Yuxin Zuo, Zikai Xiao, Li Sheng, Fei Huang, Jianhong Tu, Yuxuan Liu, Tianyi Tang, Xiaomeng Hu, Yang Su, Qingfeng Lan, Yantao Liu, Qin Zhu, Yinger Zhang, Bowen Yu, Haiquan Zhao, Haiyang Xu, Jianxin Yang, Jiayang Cheng, Junyang Wang, Lianghao Deng, Mingfeng Xue, Tianyi Bai, Yang Fan, Yubo Ma, Yucheng Li, Zeyu Cui, Zhihai Wang, Zhihui Xie, Zhuorui Ye, An Yang, Dayiheng Liu, Jingren Zhou, Ning Ding 📅 2026-06-23 👍 146 2026-07-13 08:37
多域仿真 强化学习 智能体训练 环境模拟 语言世界模型

首个跨7域语言世界模型,CPT→SFT→RL三阶段训练实现高保真环境模拟

前置知识

世界模型(World Model)

世界模型是一个能够根据当前观察和动作预测环境未来状态的核心认知机制。在强化学习和智能体研究中,世界模型作为环境模拟器,学习状态转移动力学 $p(s_{t+1}|s_t, a_t)$,使智能体能够在虚拟环境中进行规划和策略优化,而无需每次都与真实环境交互。传统的世界模型主要应用于视觉和机器人领域(如DreamerV3),而语言世界模型则将其扩展到文本交互环境,预测API响应、终端输出、网页状态等结构化文本观察。

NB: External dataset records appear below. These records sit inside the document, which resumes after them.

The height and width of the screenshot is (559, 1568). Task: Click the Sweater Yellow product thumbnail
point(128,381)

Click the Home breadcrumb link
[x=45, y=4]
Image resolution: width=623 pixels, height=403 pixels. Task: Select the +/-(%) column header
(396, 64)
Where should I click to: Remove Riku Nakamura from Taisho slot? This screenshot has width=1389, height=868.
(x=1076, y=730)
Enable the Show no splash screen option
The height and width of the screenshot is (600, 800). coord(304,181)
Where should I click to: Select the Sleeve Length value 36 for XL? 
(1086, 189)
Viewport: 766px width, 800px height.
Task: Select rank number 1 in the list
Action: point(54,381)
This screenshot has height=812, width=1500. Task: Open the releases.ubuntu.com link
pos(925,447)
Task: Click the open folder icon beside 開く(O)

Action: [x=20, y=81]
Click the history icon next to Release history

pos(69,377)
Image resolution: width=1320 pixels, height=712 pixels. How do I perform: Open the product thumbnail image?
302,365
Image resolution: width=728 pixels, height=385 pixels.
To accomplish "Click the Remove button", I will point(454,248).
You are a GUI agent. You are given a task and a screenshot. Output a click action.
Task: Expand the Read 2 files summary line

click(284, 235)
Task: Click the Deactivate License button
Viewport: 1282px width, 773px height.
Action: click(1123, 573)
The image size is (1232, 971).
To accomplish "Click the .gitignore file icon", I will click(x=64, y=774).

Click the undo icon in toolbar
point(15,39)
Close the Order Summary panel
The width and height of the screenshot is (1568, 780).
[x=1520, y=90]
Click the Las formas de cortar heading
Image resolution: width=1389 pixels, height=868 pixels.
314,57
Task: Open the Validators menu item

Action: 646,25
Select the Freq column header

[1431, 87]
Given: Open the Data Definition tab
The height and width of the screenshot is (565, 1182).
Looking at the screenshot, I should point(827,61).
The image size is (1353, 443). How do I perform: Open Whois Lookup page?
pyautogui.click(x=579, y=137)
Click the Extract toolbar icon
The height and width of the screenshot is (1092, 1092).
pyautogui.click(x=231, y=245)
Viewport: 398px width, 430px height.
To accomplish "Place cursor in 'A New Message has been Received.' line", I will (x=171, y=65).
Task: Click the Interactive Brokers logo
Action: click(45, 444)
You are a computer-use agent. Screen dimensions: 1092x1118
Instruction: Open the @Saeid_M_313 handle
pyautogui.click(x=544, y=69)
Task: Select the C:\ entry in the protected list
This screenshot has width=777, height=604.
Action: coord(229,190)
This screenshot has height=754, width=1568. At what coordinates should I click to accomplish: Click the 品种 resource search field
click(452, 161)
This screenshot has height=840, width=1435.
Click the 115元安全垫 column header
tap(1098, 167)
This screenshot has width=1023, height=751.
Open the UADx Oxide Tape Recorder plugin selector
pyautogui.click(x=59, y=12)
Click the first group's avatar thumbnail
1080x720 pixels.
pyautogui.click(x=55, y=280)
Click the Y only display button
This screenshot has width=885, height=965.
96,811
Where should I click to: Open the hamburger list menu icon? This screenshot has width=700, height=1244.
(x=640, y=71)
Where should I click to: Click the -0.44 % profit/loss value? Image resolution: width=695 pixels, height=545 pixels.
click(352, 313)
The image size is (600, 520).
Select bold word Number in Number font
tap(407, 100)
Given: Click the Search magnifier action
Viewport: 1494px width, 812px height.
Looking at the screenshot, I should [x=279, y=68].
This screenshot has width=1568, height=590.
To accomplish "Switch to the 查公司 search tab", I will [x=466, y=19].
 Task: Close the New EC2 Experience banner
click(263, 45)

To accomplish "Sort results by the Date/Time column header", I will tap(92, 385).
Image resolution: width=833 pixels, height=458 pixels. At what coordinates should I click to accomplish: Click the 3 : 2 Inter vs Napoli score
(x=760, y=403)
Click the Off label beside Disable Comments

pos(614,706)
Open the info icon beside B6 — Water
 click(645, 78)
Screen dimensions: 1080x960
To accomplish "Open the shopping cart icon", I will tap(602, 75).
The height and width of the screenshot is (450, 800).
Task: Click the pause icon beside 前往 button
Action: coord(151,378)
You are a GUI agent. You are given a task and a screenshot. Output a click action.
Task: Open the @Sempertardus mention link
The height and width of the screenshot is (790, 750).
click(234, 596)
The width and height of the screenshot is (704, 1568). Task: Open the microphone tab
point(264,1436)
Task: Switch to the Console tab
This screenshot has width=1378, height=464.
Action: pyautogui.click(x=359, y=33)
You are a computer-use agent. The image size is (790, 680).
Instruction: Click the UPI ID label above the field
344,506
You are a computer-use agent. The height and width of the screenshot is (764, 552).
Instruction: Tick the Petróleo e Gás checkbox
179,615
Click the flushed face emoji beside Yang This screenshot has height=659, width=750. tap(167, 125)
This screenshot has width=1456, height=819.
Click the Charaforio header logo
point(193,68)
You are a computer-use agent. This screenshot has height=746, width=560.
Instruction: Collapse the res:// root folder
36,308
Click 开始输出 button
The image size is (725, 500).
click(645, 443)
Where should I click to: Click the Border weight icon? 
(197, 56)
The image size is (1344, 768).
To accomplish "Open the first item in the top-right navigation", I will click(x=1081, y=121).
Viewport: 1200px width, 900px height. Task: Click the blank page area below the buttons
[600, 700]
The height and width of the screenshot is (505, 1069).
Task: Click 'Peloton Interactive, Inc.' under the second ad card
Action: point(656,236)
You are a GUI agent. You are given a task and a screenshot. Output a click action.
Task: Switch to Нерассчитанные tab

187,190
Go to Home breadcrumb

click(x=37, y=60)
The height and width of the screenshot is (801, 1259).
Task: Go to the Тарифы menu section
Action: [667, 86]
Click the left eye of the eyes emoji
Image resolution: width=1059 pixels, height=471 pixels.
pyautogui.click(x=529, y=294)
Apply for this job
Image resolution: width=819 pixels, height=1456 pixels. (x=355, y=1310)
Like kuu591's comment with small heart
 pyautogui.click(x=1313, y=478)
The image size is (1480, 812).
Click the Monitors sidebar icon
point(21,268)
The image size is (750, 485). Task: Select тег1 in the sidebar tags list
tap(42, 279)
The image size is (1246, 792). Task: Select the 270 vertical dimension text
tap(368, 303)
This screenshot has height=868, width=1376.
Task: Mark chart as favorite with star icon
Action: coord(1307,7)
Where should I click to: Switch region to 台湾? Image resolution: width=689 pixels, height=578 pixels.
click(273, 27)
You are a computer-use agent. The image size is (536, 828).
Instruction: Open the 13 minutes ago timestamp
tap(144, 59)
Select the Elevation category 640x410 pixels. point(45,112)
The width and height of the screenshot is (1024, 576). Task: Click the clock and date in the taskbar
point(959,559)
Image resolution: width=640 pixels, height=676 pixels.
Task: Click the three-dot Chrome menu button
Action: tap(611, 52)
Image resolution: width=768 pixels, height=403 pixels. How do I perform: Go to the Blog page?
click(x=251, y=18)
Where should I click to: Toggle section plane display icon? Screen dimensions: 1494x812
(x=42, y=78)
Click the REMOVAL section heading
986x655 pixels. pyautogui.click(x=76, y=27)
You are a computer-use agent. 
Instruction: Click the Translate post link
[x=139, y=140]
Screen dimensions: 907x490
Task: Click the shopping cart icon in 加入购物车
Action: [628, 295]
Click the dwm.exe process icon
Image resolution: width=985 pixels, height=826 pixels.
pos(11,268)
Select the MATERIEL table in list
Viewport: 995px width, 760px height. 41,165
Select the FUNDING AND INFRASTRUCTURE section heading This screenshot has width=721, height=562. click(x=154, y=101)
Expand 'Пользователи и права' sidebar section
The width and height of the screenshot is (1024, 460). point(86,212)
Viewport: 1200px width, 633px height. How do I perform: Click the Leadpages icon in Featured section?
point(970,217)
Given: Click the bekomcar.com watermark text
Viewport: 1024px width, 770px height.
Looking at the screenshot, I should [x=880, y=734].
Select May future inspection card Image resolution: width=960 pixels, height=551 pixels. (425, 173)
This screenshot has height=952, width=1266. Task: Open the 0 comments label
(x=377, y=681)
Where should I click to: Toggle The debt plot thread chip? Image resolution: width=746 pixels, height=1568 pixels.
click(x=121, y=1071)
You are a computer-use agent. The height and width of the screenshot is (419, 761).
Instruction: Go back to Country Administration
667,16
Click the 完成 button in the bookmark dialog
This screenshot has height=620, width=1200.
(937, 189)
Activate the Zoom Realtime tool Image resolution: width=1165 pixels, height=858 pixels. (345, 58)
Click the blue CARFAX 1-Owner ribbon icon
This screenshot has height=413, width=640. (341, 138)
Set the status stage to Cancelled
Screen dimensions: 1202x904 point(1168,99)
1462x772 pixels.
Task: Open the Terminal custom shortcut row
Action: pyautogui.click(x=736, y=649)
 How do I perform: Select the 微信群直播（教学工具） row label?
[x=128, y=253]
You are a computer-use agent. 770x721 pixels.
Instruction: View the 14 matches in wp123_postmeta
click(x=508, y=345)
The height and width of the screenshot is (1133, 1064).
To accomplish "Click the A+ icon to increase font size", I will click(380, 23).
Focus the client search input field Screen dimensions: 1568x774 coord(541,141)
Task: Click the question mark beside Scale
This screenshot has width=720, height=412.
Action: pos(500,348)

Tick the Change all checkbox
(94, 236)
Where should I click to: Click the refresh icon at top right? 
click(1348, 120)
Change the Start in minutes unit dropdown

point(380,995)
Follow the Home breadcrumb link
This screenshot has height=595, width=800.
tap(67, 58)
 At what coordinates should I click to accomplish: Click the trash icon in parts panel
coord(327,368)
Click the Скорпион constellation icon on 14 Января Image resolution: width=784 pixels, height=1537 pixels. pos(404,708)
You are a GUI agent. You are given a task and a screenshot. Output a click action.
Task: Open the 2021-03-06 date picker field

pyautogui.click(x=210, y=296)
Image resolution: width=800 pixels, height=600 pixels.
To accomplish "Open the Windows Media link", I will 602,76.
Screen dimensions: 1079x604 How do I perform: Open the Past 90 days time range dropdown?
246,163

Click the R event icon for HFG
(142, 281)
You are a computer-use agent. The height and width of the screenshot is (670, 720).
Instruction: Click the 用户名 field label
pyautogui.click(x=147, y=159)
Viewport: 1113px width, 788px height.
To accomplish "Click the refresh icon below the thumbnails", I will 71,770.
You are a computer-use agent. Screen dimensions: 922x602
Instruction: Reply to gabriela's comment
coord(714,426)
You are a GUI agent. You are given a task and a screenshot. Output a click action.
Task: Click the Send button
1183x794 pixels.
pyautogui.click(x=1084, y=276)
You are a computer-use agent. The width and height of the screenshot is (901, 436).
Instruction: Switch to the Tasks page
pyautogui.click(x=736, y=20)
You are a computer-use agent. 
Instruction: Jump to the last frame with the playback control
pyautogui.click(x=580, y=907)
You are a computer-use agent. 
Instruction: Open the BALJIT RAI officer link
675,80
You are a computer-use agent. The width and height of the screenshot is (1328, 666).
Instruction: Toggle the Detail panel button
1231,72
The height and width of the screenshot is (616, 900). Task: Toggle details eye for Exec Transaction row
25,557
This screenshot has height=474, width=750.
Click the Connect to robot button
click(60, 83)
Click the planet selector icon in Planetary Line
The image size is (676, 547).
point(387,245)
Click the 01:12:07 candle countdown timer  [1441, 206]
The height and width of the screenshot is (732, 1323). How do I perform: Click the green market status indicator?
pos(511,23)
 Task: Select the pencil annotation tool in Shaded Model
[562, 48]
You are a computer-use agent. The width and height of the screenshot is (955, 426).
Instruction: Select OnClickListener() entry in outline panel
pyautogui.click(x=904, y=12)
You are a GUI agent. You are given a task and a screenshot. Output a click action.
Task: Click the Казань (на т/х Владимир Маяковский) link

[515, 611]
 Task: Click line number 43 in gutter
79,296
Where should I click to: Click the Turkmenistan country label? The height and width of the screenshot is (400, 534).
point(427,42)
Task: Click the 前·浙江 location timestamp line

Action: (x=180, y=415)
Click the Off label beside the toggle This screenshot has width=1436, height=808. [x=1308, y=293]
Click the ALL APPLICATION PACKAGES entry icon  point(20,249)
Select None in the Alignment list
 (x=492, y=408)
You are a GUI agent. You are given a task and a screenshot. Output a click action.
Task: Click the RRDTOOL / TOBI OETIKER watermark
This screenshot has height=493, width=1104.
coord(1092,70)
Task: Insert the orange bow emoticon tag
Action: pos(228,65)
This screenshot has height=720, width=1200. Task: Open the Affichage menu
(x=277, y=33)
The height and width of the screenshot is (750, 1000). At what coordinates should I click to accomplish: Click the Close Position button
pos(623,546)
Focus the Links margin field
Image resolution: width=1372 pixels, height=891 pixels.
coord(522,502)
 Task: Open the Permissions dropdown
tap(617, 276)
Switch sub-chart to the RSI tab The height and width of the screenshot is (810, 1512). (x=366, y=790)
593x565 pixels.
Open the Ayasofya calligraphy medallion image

本文的核心研究对象。理解世界模型的基本原理是读懂本文的前提,因为Qwen-AgentWorld本质上就是构建一个语言领域的世界模型,用于模拟智能体所处的交互环境。

环境轨迹(Environment Trajectory)

环境轨迹是智能体与环境交互的多轮对话序列,形式为 $(action_1, observation_1), (action_2, observation_2), ..., (action_T, observation_T)$。其中action是智能体的输出(如工具调用、shell命令),observation是环境的反馈(如工具响应、命令输出)。环境轨迹与智能体轨迹不同:智能体轨迹包含智能体的内部推理过程,而环境轨迹只保留$(action, observation)$对,剥离了智能体的思考痕迹。环境轨迹是训练语言世界模型的基础数据,模型学习从历史交互和当前动作预测下一个观察。

本文统一7个域的训练数据格式就是环境轨迹。理解这个概念有助于理解训练数据的构建方式和模型的输入输出格式。

链式思维(Chain-of-Thought, CoT)

链式思维是一种让大语言模型在给出最终答案之前显式生成中间推理步骤的技术。通过要求模型先展示思考过程(如'首先...然后...最后...'),可以提高复杂任务的准确率和可解释性。在Qwen-AgentWorld中,链式思维被用于环境预测:模型先生成推理过程来分析当前状态和动作的预期效果,然后输出预测的环境观察。例如在Terminal域,模型会推理'用户执行了git clone命令,因此终端应该显示克隆进度...',然后生成具体的输出文本。

本文在SFT和RL阶段都强调显式推理的重要性。链式思维是模型实现高保真仿真的关键技术手段。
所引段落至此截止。